Printer Friendly

Case control study of association between the ANK3 rs10761482 polymorphism and schizophrenia in persons of Uyghur nationality living in Xinjiang China.

1. Background

Although linkage studies suggested that genetic factors play a major role in the onset and course of schizophrenia, the exact mechanisms remain unclear. [1] One gene of particular interest is ANK3, located on chromosome 10q21. It acts on the early development of the Ranviers nodes of axons in the central and peripheral nervous systems [2] and, thus, plays a key role in the regulation and differentiation of the nervous system. [3] When the ANK3 gene is knocked out in mice, the mice show abnormal hypothalamic--pituitary--adrenal axis (HPA) functioning. [4] Ankyrin G (ANKG), which is encoded by the ANK3 gene, is crucial for the stability of the neuronal membrane [5, 6] and facilitates the connection between axons and ribbon synapses. [7] ANKG also regulates ion channels involved in the release of neurotransmitters; [8] abnormal expression of ANKG may induce abnormal activity in glutamate receptors (GluRs). [9] Many studies have demonstrated that abnormal release of brain neurotransmitters in different neural pathways is involved in the pathogenesis of schizophrenia. Thus, HPA axis dysfunction and abnormal glutamate activity--both of which are influenced by ANK3--are key targets in the search for the genetic causes of schizophrenia.

Several studies suggest that ANK3 is important in the pathogenesis of schizophrenia. Athanasiu and colleagues conducted a genome-wide association study (GWAS) in 2663 European individuals with schizophrenia and 13,780 controls and reported that the ANK3 gene rs10761482 polymorphism was associated with schizophrenia. [10] Yuan and colleagues found the same results in a sample of Han Chinese. [11] Another study reported that the ANK3 was also related to the age of onset of schizophrenia. [12] In this study, we aim to assess the relationship of the ANK3 rs10761482 polymorphism with schizophrenia among individuals of Uyghur decent (one of China's large ethnic minority groups) living in the Xinjiang region of western China and determine whether or not the polymorphism is different in persons with schizophrenia who have an early versus late age of onset.

2. Methods

2.1 Sample

Figure 1 shows the enrollment process for the study. All the participants were natives to Xinjiang of the Uyghur nationality and had no biological connections with each other. Two senior psychiatrists conducted the diagnosis and collected the clinical data in the patient group. We provided a detailed explanation to all participants about the purpose of this study and obtained informed consent signed by the subjects or their guardians. This study was approved by the Ethics Committee of the First Affiliated Hospital of Xinjiang Medical University.

2.1.1 Case group

A total of 649 Uyghur inpatients diagnosed with schizophrenia were recruited from six hospitals in the Xinjiang Uyghur Autonomous Region of China between January 2011 and May 2013: the Department of Psychology of the First Affiliated Hospital of Xinjiang Medical University, the Urumqi Peace Hospital, the Hotan Mental Health Hospital, the Kashgar First People's Hospital, the Yili Mental Health Hospital, and the Aksu Prefecture Kangning Hospital. Inclusion criteria were: (a) 20 to 80 years of age; (b) diagnosis of schizophrenia based on the criteria specified in the Diagnostic and Statistical Manual of Mental Disorders 4th edition (DSMIV) as assessed by two trained psychiatrists using the Chinese version of the Structured Clinical Interview for DSM-IV (SCID) [13]; (c) no mental retardation or other mental disorders; (d) no family history of mental illnesses; (e) no central nervous system diseases or traumatic brain injury; and (f) no serious physical illnesses, such as cancer, endocrine disease, severe cardiovascular disease, or liver or kidney dysfunction.

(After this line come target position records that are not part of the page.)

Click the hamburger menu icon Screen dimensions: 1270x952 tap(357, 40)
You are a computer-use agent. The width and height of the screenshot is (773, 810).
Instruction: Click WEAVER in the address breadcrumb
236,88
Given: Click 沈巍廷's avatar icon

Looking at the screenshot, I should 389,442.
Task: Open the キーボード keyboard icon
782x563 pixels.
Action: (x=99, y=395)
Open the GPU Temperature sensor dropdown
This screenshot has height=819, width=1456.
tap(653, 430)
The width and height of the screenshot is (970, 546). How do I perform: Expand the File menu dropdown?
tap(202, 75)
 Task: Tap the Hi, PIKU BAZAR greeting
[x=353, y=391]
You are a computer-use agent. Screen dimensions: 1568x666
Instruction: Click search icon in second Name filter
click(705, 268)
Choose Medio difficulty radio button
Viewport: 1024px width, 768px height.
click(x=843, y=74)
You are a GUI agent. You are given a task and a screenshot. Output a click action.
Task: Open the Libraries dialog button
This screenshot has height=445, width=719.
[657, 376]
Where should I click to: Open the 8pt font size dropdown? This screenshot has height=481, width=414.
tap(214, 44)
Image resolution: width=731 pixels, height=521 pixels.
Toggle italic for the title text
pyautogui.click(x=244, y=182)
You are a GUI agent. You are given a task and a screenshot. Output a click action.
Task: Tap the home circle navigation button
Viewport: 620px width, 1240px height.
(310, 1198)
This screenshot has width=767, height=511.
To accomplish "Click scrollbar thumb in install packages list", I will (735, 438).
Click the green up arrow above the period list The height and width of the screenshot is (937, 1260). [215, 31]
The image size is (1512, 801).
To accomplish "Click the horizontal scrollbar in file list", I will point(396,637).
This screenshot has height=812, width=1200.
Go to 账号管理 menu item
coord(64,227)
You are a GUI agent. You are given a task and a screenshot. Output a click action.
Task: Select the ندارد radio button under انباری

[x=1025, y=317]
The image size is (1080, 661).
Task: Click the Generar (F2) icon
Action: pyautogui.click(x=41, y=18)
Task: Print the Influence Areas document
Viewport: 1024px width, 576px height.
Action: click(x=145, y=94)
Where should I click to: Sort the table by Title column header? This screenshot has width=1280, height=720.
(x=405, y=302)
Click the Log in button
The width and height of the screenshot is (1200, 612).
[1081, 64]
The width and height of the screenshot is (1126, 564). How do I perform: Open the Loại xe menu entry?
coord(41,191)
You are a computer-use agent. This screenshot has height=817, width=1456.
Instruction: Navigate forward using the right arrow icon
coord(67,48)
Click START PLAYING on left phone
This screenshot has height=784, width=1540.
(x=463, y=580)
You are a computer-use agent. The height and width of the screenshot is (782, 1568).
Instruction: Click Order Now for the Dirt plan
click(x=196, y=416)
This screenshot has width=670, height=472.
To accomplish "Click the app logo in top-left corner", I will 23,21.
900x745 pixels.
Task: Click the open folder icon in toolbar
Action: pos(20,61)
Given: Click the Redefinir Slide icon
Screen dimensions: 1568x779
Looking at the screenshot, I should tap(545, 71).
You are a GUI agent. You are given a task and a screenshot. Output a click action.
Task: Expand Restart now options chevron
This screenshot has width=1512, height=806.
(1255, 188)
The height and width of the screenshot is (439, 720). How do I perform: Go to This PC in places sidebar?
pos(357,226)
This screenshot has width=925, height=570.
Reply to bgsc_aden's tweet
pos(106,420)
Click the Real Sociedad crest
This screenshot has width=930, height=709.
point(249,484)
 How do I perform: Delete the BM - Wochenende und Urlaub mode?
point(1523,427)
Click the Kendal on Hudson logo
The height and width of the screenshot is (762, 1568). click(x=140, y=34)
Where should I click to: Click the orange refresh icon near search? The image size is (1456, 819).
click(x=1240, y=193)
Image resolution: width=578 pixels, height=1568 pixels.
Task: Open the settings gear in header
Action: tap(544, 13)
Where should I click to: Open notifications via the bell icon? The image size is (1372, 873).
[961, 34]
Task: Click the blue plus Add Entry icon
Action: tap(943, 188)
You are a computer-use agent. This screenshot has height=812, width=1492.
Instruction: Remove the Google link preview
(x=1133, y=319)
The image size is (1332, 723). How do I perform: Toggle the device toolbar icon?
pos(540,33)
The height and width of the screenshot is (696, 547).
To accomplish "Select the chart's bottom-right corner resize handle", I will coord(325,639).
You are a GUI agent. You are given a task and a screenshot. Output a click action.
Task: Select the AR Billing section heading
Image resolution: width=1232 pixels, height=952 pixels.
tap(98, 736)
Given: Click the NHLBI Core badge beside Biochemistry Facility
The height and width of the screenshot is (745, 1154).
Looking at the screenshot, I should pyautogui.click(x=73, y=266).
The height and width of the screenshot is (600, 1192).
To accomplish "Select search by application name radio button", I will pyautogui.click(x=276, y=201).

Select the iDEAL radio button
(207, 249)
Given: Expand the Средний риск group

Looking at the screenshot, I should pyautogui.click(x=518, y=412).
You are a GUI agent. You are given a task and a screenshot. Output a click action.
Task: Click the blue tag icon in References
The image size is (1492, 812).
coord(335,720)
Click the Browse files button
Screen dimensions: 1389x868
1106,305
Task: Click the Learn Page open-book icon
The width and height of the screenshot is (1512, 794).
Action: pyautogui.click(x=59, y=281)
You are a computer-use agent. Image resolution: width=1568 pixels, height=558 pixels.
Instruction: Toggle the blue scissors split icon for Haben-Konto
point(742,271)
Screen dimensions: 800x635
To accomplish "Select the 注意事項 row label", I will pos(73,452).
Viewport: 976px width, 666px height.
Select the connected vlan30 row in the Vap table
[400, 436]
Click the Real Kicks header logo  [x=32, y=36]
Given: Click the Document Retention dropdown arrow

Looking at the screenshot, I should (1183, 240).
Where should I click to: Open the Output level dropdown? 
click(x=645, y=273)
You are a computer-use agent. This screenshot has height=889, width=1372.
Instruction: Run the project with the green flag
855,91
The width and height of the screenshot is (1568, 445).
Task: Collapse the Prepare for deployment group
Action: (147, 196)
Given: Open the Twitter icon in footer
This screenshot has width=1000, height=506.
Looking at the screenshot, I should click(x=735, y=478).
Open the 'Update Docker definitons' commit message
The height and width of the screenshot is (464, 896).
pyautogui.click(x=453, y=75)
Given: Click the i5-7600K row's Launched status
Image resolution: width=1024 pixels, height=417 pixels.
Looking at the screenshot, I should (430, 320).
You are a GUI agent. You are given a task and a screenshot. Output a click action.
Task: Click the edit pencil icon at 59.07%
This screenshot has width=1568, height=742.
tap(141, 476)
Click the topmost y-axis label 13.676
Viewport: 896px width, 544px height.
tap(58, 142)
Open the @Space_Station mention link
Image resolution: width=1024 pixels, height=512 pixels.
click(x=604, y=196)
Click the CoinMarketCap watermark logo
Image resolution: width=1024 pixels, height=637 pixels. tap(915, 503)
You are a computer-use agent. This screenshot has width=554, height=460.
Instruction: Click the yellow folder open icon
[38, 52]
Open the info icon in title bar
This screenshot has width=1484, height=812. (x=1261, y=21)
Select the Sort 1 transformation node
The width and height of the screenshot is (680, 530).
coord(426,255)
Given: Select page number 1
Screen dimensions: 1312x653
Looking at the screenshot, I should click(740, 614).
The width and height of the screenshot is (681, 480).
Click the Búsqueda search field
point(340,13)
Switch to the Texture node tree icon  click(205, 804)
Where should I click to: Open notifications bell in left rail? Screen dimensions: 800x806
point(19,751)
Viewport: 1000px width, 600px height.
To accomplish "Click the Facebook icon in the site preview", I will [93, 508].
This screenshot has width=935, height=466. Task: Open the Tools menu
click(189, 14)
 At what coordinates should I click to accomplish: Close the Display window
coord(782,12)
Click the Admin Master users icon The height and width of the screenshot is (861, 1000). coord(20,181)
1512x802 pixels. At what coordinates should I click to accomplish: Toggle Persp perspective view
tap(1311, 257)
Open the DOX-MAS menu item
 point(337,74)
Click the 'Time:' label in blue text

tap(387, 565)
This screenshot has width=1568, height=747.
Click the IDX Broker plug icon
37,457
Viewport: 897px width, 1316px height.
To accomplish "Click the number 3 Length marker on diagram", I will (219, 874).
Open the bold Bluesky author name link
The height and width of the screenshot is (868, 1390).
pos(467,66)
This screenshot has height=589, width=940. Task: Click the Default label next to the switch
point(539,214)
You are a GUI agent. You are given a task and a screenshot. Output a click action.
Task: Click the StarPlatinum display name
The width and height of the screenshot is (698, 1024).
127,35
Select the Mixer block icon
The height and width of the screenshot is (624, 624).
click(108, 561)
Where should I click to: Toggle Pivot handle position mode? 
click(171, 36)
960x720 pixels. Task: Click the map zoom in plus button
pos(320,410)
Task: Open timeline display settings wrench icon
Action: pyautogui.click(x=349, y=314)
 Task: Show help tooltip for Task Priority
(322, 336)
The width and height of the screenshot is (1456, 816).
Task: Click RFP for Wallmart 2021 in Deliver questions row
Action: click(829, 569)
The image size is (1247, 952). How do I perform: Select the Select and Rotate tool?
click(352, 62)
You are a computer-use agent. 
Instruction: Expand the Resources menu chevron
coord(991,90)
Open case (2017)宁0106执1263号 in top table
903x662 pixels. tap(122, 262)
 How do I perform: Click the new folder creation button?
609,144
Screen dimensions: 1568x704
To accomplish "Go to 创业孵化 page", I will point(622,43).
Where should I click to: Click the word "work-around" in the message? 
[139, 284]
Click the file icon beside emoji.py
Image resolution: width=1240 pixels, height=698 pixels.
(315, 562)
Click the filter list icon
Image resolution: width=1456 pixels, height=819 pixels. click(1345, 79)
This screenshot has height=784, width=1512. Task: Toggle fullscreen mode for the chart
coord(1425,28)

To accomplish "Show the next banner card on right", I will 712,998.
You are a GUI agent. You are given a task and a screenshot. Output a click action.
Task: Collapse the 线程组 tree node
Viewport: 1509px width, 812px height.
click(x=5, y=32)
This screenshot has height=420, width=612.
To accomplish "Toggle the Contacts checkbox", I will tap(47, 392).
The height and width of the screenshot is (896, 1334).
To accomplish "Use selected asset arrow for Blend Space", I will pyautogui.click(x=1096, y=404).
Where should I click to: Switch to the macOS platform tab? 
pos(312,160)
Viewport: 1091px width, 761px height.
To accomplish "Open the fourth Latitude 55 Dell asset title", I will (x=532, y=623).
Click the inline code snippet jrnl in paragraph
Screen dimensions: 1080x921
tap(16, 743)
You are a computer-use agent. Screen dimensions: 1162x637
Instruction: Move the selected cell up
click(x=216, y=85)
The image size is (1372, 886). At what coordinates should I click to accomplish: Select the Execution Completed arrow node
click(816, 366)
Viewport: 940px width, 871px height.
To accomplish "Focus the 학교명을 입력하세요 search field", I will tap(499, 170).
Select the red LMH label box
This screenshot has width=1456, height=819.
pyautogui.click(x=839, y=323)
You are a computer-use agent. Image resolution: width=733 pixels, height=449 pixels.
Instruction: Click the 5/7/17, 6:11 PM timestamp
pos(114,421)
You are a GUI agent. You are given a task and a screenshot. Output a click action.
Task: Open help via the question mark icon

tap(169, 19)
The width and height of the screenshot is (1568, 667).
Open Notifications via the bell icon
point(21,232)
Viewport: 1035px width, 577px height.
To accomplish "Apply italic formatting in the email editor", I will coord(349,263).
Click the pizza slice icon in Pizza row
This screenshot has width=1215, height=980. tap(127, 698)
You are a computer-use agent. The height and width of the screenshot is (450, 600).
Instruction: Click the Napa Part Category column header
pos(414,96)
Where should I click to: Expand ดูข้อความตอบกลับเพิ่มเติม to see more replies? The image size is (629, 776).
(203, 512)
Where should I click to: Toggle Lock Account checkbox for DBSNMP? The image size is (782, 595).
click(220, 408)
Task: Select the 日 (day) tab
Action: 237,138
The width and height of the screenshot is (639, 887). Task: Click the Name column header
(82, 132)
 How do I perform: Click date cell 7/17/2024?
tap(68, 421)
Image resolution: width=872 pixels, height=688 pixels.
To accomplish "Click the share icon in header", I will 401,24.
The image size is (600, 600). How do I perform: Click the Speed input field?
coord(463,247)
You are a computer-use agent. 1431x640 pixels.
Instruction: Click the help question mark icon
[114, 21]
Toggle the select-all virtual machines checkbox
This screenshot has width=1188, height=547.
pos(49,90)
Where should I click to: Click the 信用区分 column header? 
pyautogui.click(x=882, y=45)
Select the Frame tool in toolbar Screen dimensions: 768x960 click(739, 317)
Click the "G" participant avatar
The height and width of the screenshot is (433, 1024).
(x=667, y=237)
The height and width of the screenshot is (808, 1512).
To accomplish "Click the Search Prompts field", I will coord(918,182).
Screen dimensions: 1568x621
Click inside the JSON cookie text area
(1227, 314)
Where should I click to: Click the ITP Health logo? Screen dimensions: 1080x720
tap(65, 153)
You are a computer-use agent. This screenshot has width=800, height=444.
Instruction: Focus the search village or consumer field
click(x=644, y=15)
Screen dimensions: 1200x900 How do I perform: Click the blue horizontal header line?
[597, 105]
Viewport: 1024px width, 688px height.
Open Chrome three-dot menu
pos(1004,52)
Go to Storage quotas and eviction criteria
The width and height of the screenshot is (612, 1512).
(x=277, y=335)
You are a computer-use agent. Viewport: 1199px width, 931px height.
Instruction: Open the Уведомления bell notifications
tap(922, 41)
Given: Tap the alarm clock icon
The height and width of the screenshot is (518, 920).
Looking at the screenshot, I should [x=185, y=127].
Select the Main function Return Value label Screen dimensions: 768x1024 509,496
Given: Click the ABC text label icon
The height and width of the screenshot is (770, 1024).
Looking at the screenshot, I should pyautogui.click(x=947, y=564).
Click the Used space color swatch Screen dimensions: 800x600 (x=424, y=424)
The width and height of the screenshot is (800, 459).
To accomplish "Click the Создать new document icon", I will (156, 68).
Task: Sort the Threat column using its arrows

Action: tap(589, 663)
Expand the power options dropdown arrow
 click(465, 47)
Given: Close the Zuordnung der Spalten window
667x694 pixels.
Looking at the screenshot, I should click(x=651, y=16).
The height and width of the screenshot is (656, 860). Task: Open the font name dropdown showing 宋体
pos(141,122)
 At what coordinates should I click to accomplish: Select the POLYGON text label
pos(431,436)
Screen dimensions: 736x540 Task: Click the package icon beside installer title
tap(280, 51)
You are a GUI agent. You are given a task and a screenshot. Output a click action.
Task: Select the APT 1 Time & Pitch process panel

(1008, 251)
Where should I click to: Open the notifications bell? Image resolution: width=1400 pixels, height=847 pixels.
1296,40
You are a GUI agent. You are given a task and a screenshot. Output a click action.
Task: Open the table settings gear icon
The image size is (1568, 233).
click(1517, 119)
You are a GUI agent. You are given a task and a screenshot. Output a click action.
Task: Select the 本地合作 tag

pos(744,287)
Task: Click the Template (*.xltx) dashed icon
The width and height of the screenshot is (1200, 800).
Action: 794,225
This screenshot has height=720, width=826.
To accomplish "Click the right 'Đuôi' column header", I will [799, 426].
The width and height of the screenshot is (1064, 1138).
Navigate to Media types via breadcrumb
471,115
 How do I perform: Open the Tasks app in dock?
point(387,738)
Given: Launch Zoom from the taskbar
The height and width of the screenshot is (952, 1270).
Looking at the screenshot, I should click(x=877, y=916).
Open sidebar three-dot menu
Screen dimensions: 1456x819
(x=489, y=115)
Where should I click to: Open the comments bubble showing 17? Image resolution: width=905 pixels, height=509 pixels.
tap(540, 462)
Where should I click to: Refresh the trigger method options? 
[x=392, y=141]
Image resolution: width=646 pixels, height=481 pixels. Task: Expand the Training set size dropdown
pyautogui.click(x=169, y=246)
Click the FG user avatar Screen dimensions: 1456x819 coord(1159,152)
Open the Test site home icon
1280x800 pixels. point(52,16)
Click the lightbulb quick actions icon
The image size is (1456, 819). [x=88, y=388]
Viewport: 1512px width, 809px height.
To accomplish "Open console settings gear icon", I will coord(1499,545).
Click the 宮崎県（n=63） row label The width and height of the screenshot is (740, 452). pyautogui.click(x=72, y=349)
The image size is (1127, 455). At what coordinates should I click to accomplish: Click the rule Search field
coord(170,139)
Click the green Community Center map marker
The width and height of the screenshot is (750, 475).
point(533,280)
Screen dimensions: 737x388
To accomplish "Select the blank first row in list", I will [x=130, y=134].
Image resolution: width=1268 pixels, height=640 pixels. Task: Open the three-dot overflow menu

The 649 patients in the case group included 389 (60%) males and 260 (40%) females. Their mean (sd) age was 44.4 (12.1) years. Among them, 134 (75 males and 59 females) had the first onset of illness when they were 18 years of age or younger (the 'adolescent-onset' group); the remaining 515 (314 males and 201 females) had the first onset after 18 years of age (the 'adult-onset' group).

2.1.2 Control group

Individuals of the Uyghur minority who participated in a routine physical examination at the First Affiliated Hospital of Xinjiang Medical University from May 2012 to May 2014 were potential control subjects. They had to meet the same inclusion criteria as the case group (above) except that they had no present or prior history of mental disorders. Potential participants were administered the Composite International Diagnostic Interview (CIDI) by psychology research fellows to identify those with current or past mental illnesses. A total of 557 control subjects participated in the study, including 303 (54%) males and 254 (46%) females. Their mean age was 45.1 (15.50) years.

There was a borderline excess of males in the case group compared to the control group (60% vs. 54%; [chi square] = 3.76, p = 0.052) but there was no significant difference in the mean age of the two groups (t = 0.82, p = 0.414).

2.2 Genotype assessment

Two milliliters of venous blood was drawn from each participant. Blood samples were prepared for genotyping using the DNA extraction system provided by the Tiangen Biotech Company in Beijing.

Based on findings from previous GWAS studies, we selected the loci rs10761482 of the ANK3 gene for genotyping. According to the PubMed nucleic acid database, the rs10761482 (C/T) is in the first intron of the ANK3 gene in Asian and European populations and the allele frequencies were greater than 0.1.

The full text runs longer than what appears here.